Somewhere below are a line with "Screen dimensions: 765x1146" and a later line with "Click the 2". Output exactly those lines and all lines between them.
-- Extracted records follows --
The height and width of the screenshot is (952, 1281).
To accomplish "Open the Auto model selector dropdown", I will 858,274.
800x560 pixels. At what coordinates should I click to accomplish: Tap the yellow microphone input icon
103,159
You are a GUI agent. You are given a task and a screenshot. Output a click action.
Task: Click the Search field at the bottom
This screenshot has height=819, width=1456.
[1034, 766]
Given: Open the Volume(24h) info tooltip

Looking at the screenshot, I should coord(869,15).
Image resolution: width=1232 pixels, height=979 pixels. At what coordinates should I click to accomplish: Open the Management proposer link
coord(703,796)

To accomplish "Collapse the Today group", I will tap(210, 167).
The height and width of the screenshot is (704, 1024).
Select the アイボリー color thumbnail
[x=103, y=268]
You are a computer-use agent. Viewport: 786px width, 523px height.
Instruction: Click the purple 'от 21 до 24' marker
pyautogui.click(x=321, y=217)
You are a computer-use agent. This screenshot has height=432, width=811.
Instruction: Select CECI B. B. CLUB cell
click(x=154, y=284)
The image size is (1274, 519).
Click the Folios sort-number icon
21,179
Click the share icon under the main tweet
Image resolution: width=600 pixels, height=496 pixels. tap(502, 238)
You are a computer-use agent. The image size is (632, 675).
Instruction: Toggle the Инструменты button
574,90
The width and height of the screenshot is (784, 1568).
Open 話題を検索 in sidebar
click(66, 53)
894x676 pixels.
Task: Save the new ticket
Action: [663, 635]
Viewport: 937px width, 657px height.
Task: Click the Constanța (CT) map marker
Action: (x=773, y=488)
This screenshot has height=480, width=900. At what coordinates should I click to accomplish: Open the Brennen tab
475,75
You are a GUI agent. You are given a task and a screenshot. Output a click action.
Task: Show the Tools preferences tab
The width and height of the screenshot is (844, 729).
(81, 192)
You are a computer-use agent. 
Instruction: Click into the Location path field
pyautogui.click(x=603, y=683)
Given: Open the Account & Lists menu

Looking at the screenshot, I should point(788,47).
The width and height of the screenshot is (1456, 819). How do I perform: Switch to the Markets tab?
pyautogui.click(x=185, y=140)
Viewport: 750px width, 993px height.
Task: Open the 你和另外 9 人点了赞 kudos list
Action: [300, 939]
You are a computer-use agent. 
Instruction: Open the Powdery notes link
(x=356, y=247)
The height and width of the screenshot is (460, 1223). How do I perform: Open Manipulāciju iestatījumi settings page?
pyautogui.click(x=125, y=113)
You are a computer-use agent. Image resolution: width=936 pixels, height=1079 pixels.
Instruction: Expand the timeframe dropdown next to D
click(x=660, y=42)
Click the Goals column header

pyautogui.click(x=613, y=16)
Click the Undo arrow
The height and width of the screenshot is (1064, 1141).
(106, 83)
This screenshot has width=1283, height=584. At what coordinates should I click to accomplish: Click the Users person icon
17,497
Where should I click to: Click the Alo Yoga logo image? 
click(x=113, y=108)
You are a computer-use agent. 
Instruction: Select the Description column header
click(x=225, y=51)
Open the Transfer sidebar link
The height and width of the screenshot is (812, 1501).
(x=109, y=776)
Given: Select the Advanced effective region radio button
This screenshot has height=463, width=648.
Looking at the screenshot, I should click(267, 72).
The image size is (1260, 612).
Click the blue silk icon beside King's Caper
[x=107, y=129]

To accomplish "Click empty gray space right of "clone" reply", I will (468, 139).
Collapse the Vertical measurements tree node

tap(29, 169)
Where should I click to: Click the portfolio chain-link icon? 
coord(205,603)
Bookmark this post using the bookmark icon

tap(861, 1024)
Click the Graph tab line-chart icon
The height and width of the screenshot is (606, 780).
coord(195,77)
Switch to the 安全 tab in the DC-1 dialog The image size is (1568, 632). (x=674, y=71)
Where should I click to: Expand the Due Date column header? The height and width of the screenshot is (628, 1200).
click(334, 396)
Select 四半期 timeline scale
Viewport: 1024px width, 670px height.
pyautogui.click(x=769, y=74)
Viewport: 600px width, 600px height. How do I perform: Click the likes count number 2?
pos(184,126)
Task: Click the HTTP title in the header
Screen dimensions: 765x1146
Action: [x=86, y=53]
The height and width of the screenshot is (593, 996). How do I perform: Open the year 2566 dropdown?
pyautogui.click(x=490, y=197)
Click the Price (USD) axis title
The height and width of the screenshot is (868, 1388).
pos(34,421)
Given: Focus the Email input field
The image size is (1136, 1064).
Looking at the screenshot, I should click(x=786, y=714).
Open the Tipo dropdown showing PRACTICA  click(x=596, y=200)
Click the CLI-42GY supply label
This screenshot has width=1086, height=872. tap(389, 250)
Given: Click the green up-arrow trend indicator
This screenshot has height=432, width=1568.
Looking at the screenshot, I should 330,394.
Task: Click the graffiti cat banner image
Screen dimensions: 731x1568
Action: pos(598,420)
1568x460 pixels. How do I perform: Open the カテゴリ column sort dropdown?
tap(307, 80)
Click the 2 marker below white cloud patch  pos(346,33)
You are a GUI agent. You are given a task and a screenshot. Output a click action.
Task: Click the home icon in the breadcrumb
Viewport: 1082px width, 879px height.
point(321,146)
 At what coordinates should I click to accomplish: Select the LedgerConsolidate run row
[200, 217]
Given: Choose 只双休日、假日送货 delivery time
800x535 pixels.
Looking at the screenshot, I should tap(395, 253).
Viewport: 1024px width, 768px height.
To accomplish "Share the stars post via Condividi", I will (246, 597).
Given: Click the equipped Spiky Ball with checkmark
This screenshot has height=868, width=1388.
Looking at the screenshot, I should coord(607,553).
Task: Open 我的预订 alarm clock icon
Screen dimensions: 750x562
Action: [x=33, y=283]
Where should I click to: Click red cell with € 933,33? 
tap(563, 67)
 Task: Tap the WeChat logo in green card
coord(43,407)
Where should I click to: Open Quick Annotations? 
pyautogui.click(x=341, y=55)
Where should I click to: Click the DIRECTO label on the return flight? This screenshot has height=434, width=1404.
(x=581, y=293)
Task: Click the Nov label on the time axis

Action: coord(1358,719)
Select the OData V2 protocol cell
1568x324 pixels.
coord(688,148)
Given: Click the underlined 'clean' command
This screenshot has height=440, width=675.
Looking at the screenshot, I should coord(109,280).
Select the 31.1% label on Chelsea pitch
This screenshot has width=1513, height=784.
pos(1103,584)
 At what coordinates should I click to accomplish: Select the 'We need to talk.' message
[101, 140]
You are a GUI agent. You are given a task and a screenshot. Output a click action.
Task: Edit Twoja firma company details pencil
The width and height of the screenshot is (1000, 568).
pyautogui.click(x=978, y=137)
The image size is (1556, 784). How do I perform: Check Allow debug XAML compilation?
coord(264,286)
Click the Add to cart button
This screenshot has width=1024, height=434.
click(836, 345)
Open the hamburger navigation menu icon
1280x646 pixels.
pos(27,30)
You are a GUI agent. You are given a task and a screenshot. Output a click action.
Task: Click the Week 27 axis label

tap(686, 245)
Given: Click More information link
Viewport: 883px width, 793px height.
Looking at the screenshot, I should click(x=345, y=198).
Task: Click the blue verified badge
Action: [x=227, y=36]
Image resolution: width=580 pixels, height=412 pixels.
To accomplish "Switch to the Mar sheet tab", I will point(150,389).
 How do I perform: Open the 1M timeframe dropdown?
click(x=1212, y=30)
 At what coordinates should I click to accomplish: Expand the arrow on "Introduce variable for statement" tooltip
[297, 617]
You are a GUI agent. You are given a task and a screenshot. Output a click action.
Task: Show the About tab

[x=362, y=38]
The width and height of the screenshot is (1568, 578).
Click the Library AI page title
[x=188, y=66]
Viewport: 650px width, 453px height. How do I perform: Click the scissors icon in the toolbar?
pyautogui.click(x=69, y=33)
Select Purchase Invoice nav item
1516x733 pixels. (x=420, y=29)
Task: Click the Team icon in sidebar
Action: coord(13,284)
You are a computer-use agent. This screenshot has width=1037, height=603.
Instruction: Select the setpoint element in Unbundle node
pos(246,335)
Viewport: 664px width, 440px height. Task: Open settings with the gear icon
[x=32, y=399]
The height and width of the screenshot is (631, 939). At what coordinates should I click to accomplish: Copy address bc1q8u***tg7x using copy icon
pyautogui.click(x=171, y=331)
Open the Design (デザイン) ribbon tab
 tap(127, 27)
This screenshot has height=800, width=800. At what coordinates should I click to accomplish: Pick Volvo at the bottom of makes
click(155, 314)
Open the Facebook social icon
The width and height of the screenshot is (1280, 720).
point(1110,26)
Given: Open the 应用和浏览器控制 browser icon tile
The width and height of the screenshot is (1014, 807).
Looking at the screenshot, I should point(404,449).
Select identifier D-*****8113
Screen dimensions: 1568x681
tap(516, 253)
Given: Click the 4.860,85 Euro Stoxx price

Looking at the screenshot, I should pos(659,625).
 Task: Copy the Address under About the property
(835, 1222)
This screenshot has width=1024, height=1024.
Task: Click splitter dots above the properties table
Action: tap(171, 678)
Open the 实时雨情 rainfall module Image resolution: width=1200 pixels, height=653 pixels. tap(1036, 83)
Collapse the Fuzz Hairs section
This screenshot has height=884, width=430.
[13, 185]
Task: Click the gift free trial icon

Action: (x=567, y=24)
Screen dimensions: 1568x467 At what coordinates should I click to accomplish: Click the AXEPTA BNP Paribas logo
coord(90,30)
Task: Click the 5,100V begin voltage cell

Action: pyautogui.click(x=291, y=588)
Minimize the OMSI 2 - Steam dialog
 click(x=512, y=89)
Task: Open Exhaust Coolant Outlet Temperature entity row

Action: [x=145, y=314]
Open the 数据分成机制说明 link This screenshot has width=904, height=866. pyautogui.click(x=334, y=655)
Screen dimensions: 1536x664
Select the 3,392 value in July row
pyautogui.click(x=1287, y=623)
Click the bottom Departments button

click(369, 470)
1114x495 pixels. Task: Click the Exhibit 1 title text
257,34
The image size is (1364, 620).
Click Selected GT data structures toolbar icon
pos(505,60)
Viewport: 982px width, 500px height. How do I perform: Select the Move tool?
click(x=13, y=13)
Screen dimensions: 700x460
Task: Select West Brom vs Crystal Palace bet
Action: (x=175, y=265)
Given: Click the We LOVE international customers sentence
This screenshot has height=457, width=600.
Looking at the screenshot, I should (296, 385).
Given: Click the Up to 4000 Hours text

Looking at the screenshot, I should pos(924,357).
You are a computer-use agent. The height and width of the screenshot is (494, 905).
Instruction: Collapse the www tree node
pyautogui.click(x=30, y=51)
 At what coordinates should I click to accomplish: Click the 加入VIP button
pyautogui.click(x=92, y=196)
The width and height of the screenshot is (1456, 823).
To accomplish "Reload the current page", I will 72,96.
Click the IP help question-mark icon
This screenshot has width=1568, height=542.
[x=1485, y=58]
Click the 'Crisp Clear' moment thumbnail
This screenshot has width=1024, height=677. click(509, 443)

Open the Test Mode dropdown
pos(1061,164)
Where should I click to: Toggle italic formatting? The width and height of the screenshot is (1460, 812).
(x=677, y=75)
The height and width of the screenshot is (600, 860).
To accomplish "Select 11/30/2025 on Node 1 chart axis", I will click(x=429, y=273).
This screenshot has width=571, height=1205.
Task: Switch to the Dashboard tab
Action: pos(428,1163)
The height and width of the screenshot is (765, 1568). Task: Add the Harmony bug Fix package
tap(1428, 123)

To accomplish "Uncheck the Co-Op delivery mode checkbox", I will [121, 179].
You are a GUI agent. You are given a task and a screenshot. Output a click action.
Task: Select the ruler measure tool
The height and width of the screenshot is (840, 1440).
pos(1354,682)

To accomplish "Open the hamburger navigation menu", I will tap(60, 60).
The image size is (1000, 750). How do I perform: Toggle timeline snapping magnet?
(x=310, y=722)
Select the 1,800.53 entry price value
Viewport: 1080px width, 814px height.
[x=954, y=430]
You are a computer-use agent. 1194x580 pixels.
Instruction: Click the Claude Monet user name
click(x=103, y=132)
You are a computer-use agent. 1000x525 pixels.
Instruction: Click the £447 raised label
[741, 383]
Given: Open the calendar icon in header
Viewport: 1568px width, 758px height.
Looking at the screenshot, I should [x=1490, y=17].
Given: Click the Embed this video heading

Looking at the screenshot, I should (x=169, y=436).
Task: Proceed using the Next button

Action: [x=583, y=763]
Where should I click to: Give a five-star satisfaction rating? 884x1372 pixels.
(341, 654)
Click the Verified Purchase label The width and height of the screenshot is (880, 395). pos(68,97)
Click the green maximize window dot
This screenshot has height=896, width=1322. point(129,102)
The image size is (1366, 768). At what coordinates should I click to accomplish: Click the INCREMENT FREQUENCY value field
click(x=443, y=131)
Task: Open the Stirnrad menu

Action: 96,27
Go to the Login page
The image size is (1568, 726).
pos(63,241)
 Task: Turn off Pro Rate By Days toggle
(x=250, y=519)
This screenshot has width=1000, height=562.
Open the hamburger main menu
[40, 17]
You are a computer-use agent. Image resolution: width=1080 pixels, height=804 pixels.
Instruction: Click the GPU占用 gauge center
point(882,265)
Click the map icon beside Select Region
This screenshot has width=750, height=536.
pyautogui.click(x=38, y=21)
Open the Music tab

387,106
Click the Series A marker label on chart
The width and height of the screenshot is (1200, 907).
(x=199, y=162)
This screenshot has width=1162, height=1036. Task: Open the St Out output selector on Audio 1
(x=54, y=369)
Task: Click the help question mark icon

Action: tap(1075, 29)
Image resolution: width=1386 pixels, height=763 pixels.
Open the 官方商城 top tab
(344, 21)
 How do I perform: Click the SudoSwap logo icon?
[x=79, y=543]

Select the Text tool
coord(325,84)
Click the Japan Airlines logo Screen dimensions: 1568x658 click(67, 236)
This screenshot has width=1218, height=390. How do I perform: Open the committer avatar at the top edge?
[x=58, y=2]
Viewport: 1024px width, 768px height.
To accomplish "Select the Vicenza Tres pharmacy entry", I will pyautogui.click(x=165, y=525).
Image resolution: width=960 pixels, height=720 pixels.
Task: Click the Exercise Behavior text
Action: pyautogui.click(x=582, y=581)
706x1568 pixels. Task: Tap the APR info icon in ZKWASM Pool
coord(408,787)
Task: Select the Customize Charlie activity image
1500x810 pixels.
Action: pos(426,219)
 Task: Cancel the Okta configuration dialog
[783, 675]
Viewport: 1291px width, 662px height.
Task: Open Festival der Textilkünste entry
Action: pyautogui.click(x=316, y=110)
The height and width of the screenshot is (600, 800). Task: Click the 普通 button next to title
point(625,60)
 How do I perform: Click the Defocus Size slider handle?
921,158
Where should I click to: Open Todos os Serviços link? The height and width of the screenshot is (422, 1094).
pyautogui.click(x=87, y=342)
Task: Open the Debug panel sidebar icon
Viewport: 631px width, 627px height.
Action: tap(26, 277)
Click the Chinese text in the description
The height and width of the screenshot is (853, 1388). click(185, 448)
-- Extracted records concluded --
**Completed task**
Screen dimensions: 765x1146
Action: [x=86, y=53]
The height and width of the screenshot is (593, 996). How do I perform: Open the year 2566 dropdown?
pyautogui.click(x=490, y=197)
Click the Price (USD) axis title
The height and width of the screenshot is (868, 1388).
pos(34,421)
Given: Focus the Email input field
The image size is (1136, 1064).
Looking at the screenshot, I should click(x=786, y=714).
Open the Tipo dropdown showing PRACTICA  click(x=596, y=200)
Click the CLI-42GY supply label
This screenshot has width=1086, height=872. tap(389, 250)
Given: Click the green up-arrow trend indicator
This screenshot has height=432, width=1568.
Looking at the screenshot, I should 330,394.
Task: Click the graffiti cat banner image
Screen dimensions: 731x1568
Action: pos(598,420)
1568x460 pixels. How do I perform: Open the カテゴリ column sort dropdown?
tap(307, 80)
Click the 2 marker below white cloud patch  pos(346,33)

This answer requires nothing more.